Lalu apabila pada usia 30 tahun pemuda tersebut telah mampu merubah dan memperbaiki kota dan lingkungannya, maka tidak menutup kemungkinan pada usia 50 tahun pemuda tersebut mampu untuk merubah dan memperbaiki negaranya. Lalu apabila pada usia 50 tahun beliau telah mampu merubah dan memperbaiki negaranya, maka jikalaupun pada usia 70 tahun pemuda tersebut harus menghadap-Nya, maka pemuda tersebut telah memiliki jawaban apabila nanti Allah bertanya di gunakan untuk apa usiamu wahai pemuda ketika kamu hidup di dunia?

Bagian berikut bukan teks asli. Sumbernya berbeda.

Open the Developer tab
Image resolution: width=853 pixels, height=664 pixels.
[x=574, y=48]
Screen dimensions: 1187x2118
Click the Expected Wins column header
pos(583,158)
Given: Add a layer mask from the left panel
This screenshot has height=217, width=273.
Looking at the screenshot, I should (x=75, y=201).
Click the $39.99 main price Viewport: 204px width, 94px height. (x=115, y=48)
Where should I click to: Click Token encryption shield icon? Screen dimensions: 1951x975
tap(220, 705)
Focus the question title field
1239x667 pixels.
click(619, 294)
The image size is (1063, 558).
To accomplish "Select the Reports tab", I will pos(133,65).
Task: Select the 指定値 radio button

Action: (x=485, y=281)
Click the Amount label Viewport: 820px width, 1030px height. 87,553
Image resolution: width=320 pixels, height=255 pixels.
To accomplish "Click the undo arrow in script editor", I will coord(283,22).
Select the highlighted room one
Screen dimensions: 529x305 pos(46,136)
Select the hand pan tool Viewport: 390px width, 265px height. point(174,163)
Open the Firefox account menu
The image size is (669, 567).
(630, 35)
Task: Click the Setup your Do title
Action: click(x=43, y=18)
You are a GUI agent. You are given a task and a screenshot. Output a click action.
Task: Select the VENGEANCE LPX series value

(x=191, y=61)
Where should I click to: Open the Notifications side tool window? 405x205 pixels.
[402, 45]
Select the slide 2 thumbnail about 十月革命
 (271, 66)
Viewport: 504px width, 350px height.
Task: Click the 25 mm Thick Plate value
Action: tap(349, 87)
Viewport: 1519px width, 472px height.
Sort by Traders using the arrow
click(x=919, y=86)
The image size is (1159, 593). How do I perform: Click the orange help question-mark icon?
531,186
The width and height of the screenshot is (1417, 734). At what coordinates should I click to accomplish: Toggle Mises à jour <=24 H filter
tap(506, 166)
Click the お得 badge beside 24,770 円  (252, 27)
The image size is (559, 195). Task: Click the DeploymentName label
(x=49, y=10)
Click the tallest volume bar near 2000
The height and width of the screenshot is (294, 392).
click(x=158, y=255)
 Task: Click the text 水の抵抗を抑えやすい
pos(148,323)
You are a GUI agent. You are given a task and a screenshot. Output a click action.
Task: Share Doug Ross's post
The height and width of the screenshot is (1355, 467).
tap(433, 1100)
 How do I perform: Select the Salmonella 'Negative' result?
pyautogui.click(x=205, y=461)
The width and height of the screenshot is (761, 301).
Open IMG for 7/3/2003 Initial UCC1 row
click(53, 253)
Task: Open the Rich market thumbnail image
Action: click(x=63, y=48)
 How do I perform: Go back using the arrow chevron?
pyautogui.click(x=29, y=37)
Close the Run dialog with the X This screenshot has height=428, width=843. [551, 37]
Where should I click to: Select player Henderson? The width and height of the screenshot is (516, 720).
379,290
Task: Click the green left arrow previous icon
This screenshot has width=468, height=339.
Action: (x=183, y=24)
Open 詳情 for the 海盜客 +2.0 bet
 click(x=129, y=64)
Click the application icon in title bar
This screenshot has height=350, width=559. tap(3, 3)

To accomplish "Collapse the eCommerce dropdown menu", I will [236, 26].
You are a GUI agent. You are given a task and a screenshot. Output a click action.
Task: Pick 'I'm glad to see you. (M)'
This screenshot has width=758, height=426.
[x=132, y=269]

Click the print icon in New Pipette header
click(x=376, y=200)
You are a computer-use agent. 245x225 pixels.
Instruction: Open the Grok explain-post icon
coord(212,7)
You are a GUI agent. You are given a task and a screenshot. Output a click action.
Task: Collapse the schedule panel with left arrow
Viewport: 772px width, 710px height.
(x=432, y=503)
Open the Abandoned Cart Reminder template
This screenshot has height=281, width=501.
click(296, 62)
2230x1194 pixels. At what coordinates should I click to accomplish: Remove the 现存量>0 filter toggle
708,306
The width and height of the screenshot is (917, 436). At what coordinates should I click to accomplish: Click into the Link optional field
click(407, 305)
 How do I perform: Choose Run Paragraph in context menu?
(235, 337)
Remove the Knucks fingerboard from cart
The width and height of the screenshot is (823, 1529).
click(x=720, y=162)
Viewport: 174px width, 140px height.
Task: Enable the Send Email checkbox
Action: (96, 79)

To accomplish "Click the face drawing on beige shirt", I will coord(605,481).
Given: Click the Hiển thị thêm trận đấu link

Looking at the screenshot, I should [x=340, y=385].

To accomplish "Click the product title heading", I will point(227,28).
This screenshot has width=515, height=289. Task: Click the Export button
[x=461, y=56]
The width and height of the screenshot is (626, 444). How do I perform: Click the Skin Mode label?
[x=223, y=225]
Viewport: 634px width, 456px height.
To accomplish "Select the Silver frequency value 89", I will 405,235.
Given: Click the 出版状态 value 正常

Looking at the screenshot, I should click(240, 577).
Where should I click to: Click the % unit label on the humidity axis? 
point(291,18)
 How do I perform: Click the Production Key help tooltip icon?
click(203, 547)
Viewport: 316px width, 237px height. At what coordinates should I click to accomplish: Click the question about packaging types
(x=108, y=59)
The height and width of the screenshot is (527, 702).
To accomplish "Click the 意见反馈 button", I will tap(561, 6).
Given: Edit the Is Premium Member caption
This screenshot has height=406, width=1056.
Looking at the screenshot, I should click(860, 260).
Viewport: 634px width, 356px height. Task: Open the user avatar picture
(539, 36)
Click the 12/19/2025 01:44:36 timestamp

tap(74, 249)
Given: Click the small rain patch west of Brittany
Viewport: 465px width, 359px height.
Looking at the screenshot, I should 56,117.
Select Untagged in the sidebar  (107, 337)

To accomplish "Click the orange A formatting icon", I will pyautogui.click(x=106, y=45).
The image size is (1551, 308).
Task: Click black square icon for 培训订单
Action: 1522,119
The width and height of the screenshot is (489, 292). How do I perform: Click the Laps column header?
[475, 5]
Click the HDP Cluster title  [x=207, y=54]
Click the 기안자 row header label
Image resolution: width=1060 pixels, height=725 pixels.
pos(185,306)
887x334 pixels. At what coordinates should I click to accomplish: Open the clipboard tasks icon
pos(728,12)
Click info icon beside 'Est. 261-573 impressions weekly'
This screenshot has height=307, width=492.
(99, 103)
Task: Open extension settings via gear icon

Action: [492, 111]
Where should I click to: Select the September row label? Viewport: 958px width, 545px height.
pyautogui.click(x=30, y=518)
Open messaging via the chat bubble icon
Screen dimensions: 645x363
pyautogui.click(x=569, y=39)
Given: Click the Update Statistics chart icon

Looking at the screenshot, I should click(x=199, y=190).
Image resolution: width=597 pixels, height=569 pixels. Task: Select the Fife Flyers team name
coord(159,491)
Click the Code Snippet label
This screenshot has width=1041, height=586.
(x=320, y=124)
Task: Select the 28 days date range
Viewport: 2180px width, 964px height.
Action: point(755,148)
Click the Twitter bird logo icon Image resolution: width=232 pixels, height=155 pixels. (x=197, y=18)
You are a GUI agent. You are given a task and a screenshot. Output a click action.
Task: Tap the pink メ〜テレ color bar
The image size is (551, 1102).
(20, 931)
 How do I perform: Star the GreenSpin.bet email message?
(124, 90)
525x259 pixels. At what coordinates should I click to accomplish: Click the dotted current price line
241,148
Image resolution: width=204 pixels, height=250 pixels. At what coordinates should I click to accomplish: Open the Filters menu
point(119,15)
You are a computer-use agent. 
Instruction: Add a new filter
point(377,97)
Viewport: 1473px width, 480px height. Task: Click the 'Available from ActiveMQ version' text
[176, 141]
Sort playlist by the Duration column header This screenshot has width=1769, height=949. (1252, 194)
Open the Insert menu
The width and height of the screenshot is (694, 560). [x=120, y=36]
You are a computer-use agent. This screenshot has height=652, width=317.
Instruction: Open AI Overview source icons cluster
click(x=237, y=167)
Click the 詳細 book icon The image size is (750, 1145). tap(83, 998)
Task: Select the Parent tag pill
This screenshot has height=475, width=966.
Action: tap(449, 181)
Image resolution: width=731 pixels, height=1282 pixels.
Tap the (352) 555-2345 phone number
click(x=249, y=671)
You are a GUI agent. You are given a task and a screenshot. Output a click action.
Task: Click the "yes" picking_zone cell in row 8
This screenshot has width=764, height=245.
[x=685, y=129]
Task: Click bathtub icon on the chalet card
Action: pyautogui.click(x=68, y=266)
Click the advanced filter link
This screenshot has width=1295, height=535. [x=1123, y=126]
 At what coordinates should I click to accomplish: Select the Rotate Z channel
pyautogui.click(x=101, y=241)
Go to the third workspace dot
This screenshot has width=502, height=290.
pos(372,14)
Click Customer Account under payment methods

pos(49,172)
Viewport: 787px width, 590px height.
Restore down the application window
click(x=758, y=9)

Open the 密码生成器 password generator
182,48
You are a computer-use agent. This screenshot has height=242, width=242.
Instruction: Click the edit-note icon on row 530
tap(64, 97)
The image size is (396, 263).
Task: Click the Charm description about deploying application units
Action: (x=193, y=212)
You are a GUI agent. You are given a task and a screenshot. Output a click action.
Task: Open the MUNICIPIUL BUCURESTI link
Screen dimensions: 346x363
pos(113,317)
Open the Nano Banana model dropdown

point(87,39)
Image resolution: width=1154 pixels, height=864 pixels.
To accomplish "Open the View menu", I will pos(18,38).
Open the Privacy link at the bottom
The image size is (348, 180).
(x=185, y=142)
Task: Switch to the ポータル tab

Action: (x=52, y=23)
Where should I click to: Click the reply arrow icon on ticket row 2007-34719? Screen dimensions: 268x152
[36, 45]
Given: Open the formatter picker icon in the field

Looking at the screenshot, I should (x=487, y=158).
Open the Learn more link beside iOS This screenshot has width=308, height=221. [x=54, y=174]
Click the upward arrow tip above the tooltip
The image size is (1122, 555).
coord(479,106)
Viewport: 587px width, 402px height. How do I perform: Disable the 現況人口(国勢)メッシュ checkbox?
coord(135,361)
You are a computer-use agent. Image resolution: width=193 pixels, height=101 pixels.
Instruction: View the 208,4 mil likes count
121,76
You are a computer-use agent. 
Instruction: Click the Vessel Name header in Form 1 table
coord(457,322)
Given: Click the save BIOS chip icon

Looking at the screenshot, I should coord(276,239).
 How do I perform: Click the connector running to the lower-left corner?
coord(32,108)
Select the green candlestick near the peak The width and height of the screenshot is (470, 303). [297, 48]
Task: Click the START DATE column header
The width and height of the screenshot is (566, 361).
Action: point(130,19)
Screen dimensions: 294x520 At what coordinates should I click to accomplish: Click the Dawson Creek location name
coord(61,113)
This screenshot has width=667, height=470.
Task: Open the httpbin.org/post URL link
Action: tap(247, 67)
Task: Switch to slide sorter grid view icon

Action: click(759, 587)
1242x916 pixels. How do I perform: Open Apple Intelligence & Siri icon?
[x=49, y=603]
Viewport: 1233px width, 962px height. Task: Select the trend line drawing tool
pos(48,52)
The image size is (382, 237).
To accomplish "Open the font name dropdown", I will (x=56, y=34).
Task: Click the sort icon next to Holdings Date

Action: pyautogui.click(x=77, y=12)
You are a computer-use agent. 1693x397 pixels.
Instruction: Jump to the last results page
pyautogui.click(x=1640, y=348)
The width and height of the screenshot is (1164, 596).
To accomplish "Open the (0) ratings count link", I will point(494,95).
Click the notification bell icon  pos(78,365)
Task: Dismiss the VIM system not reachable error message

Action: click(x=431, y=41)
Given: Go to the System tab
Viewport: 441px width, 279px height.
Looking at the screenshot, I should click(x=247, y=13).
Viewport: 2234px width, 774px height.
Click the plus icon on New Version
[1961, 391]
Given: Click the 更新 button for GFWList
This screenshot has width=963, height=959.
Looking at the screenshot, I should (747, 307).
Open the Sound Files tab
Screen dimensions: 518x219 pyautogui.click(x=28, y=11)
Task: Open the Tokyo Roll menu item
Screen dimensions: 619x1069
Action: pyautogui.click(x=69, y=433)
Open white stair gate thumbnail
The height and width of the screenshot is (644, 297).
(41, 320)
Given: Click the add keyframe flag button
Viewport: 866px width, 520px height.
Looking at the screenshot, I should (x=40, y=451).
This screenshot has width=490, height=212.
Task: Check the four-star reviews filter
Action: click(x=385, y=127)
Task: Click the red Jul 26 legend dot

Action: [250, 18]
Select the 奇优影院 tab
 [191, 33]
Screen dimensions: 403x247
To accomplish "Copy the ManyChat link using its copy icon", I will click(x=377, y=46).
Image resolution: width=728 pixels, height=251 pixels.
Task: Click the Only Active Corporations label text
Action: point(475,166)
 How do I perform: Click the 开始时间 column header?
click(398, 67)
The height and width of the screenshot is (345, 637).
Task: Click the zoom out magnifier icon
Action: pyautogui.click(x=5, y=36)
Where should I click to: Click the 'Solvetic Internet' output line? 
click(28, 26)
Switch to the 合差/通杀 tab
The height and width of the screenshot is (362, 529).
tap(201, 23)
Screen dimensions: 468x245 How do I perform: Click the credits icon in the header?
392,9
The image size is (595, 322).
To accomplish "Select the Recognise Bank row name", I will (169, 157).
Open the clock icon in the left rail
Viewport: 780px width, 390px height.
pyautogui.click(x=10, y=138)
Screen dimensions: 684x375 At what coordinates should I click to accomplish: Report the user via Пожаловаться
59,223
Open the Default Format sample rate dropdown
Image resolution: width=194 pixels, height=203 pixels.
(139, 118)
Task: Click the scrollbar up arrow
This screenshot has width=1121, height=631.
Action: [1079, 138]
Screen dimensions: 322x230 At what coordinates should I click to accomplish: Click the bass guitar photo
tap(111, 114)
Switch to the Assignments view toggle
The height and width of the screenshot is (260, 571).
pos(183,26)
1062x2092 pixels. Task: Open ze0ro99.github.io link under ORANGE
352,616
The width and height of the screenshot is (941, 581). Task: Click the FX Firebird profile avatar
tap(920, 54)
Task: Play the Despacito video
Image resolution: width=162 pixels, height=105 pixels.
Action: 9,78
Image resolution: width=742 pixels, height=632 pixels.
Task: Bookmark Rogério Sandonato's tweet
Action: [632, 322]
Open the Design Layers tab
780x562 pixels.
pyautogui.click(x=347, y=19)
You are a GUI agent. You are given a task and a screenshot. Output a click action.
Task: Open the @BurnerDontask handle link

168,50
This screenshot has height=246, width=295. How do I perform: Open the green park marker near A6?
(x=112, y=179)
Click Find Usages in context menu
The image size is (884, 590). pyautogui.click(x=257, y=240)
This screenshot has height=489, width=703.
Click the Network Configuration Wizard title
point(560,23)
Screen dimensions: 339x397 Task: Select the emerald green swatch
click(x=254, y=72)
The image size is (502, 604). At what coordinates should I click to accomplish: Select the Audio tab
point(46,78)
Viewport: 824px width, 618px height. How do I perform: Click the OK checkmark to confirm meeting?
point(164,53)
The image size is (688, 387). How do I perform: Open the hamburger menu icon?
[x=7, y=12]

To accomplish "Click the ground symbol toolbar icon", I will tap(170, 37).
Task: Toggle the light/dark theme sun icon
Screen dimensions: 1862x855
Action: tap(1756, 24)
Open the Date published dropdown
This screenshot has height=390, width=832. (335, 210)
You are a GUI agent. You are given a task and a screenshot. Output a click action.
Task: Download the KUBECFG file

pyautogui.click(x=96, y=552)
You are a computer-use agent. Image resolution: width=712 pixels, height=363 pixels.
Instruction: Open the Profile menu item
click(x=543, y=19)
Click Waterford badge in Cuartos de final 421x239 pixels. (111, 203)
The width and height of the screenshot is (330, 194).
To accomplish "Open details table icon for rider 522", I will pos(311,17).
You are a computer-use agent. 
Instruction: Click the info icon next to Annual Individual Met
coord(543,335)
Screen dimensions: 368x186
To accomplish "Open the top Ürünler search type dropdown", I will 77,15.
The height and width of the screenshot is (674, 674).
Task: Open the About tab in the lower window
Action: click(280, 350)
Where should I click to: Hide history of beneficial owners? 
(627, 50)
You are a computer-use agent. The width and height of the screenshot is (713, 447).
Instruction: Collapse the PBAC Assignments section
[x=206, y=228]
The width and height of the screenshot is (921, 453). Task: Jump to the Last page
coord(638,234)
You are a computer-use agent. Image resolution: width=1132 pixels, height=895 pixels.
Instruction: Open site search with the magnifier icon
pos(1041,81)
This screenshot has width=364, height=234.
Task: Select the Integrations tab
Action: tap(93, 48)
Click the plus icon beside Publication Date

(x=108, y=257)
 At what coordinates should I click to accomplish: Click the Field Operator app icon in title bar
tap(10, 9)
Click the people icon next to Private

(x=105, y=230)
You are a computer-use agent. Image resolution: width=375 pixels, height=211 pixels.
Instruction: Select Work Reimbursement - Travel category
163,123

Itulah sebuah ilustrasi sederhana yang dimana dapat kembali mengingatkan kita semua bahwa proses perbaikan itu tidak akan pernah terjadi pada hal-hal yang besar sebelum dilakukan pada hal-hal yang kecil. Maka sangt tepat bila Imam Syahid Hasan Al-Banna mengatakan bahwa konsep perbaikan dunia itu tidak lain dan tidak bukan harus dimulai dari pada perbaikan terhadap diri sendiri terlebih dahulu.
Semoga bulan ramadhan menjadi momentum terbaik untuk kita semua agar menjadi manusia yang beruntung yang dimana tidak melewatkan momentum ramadhan ini dengan tidak melakukan perbaikan terhadap apapun, ya minimal mari kita mulai dengan memperbaiki diri kita sendiri.